# Source excerpt
Avoiding explicitly marketing to people with disabilities for products that are, in many ways, designed for us is an issue. The general public views “As seen on TV products” as gimmicks and not as useful tools anyone might need. This is a public relations issue for “handy” products, but it also continues to marginalize people with disabilities for whom a sock aid, an egg scrambler, or a one-handed vegetable cutter may be optimal. These admittedly low-tech solutions to everyday issues which impact the ability to perform activities of daily living may be a boon for people with disabilities, but such a boon has minimal impact if people are discouraged from using them out of shame. The largely ableist general public marks anyone who uses such gadgets with a perpetual stigma of having low intelligence and deems them not worthy of respect. We need to push back against this narrative and both of those assumptions.

For higher tech, it should be said that large companies are making commendable efforts. However, there is another angle to the issue of technological access. For some, marketing exclusively to people with disabilities may marginalize them just as much as the general public who pretend they do not exist and do not need support. The middle ground is a concept called universal design, which Eve Andersson, the leader of accessibility for Google, seems to promote.

# Data shown
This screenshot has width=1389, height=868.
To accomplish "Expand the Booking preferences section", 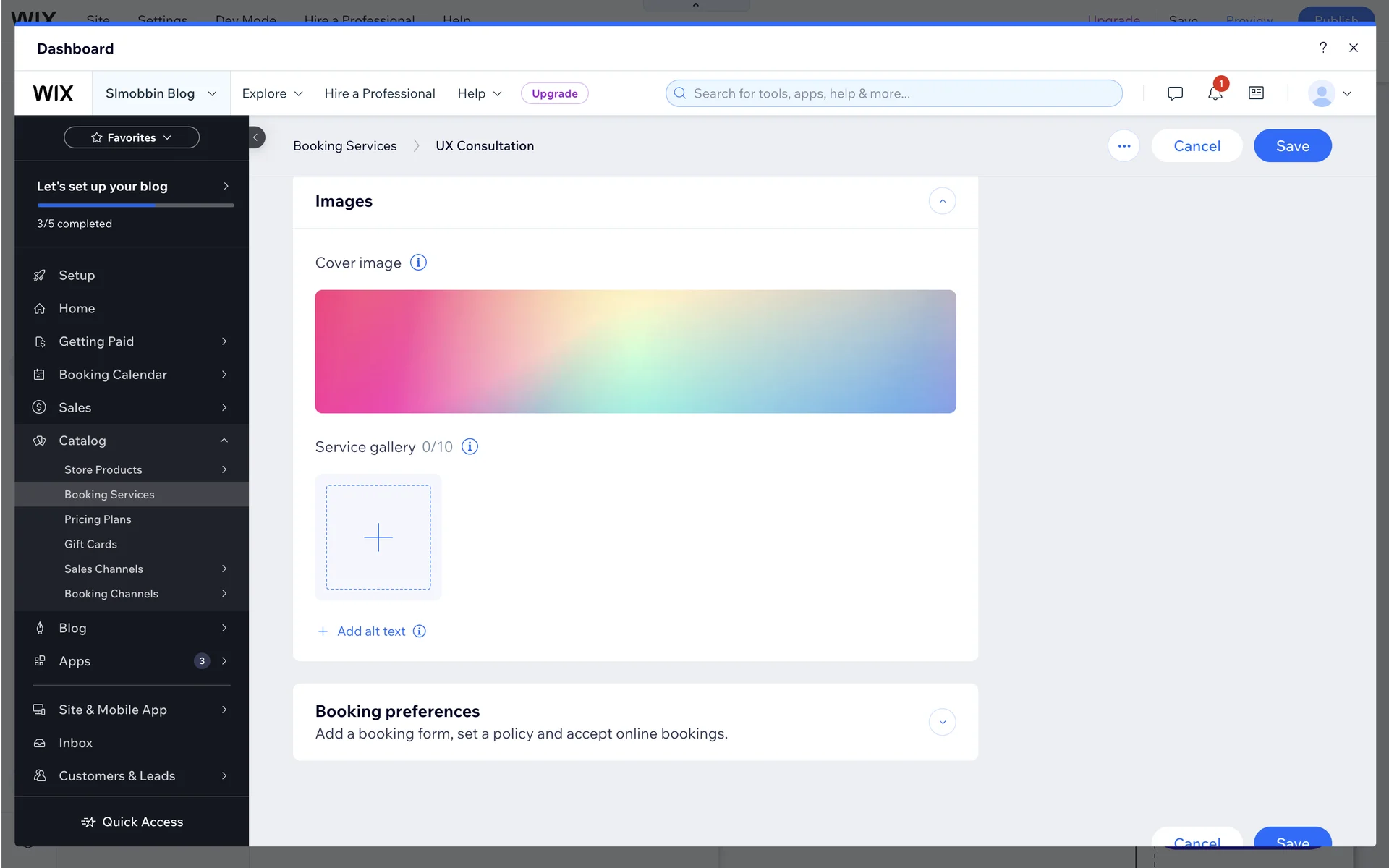I will (942, 722).
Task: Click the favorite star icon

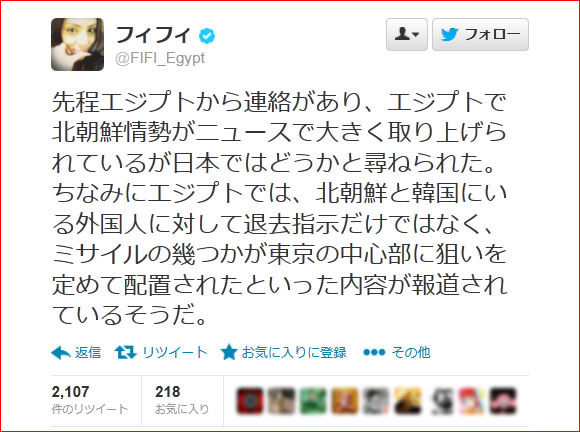Action: tap(229, 352)
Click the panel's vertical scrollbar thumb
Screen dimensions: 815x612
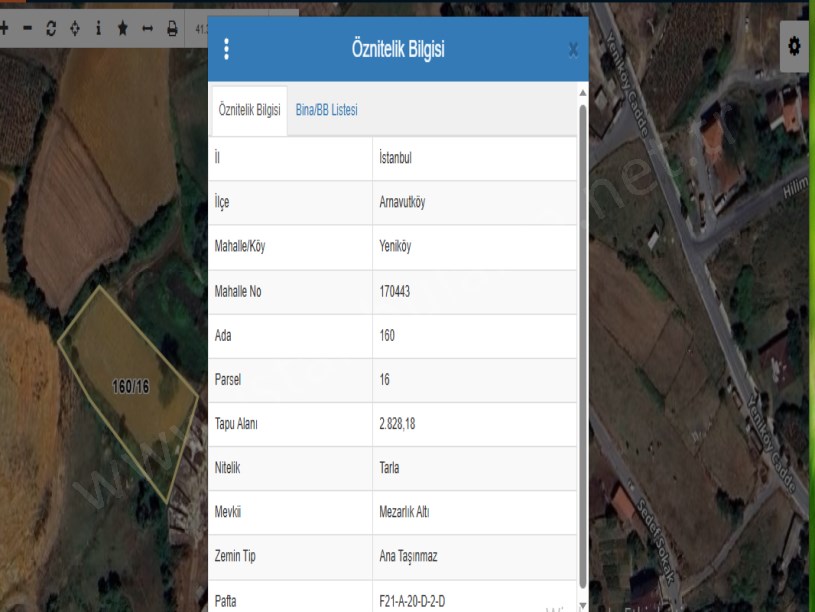point(583,340)
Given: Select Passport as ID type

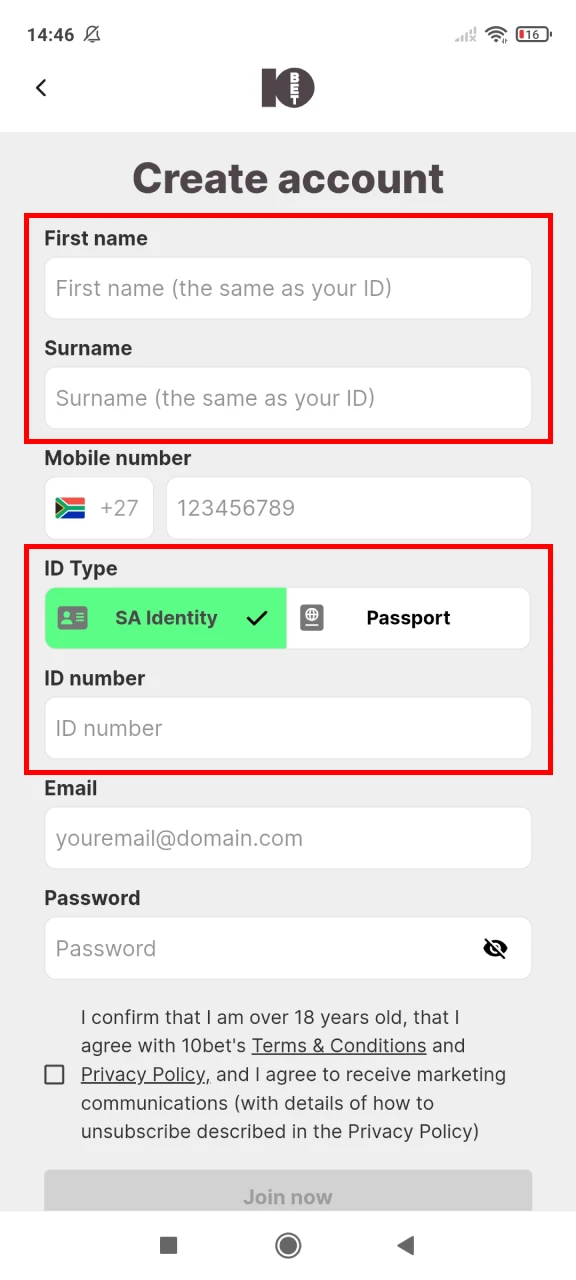Looking at the screenshot, I should pos(408,617).
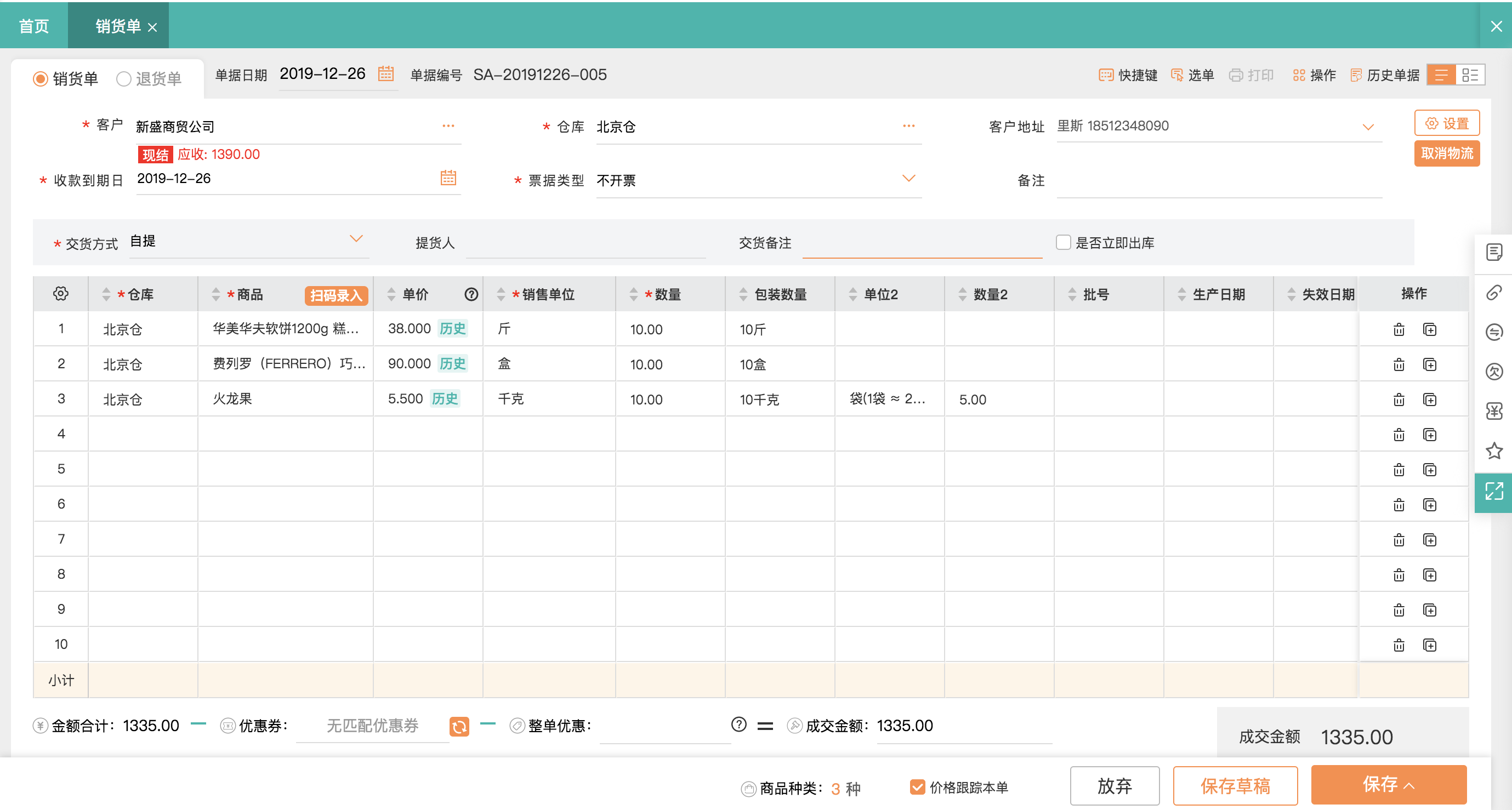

# Instructions
**1)** What concept does the passage on marketing to people with disabilities call the middle ground?
**2)** Please output the part of the passage on marketing to people with disabilities that opens with the words containing "For higher tech, it" and closes with "seems to promote.".

# Outputs for the tasks
**1)** Universal design.

**2)**
For higher tech, it should be said that large companies are making commendable efforts. However, there is another angle to the issue of technological access. For some, marketing exclusively to people with disabilities may marginalize them just as much as the general public who pretend they do not exist and do not need support. The middle ground is a concept called universal design, which Eve Andersson, the leader of accessibility for Google, seems to promote.